TASK REQUIREMENTS
Retype the entries exactly, from the first line of the entries up to and including the line containing "pyautogui.click(x=421, y=971)".

DATA SUPPLIED

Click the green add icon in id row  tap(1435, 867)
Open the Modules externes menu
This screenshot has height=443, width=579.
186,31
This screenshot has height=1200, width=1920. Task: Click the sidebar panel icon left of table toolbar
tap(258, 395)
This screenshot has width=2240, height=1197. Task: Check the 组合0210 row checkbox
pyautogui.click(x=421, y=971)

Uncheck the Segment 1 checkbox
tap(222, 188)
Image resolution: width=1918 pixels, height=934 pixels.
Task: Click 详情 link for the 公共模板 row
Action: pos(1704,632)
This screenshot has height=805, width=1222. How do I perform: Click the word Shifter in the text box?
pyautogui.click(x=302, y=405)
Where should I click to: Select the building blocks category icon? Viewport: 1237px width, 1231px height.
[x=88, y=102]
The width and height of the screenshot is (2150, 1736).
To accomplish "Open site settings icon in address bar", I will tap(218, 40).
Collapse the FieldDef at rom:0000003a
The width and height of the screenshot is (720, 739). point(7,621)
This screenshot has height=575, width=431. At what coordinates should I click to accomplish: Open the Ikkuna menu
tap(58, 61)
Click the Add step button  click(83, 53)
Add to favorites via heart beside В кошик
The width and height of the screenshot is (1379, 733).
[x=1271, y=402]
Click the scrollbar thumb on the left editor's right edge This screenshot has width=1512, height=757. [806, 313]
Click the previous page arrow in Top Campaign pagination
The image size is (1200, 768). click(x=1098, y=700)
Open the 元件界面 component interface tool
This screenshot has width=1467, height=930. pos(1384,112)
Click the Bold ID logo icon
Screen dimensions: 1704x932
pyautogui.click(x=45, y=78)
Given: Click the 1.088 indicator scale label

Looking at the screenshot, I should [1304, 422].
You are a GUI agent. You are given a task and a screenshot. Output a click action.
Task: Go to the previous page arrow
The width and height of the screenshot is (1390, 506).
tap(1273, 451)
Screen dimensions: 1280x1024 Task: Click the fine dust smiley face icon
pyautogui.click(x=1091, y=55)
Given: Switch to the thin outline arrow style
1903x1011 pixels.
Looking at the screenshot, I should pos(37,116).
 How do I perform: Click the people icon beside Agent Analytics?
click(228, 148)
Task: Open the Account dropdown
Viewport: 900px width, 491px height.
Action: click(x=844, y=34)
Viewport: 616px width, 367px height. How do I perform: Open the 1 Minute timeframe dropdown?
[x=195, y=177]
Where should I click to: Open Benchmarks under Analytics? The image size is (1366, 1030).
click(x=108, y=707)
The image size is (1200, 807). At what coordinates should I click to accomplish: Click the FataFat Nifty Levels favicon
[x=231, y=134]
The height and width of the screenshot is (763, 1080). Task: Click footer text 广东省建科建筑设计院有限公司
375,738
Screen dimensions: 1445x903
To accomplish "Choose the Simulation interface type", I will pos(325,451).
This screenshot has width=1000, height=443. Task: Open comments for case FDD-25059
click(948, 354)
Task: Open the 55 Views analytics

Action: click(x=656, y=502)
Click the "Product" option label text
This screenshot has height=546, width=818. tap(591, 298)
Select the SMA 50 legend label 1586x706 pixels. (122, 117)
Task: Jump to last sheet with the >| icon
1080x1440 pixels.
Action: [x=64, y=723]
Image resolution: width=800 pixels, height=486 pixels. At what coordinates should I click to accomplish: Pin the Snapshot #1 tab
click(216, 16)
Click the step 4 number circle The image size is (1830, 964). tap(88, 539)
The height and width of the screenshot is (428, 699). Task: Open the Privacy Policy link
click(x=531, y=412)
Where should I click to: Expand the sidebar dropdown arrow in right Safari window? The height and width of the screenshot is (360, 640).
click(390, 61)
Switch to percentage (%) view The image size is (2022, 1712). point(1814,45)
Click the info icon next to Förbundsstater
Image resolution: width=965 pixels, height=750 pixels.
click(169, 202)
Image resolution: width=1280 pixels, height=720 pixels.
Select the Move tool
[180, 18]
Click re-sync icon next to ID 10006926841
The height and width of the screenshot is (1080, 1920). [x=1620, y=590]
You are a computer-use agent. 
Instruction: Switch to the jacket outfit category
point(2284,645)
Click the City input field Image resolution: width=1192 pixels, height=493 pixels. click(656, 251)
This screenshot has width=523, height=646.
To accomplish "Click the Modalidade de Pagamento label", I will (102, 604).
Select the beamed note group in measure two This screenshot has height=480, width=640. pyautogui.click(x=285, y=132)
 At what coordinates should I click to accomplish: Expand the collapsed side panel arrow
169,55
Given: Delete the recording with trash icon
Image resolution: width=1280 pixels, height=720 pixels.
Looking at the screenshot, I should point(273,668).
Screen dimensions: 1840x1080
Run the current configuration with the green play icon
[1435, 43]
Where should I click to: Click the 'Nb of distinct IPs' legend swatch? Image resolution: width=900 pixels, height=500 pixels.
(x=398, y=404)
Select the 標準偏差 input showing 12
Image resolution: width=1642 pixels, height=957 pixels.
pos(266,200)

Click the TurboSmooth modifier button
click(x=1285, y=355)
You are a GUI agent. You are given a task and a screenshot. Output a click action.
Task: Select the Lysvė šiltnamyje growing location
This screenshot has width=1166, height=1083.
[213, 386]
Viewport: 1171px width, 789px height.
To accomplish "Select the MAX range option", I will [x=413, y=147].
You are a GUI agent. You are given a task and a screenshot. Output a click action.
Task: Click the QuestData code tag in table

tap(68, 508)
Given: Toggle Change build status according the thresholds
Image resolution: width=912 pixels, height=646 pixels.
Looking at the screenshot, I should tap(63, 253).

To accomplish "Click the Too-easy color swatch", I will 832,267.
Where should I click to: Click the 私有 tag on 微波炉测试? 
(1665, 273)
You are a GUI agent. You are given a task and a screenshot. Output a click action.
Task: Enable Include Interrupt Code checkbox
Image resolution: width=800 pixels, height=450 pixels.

SOLUTION BELOW
Click the green add icon in id row  tap(1435, 867)
Open the Modules externes menu
This screenshot has height=443, width=579.
186,31
This screenshot has height=1200, width=1920. Task: Click the sidebar panel icon left of table toolbar
tap(258, 395)
This screenshot has width=2240, height=1197. Task: Check the 组合0210 row checkbox
pyautogui.click(x=421, y=971)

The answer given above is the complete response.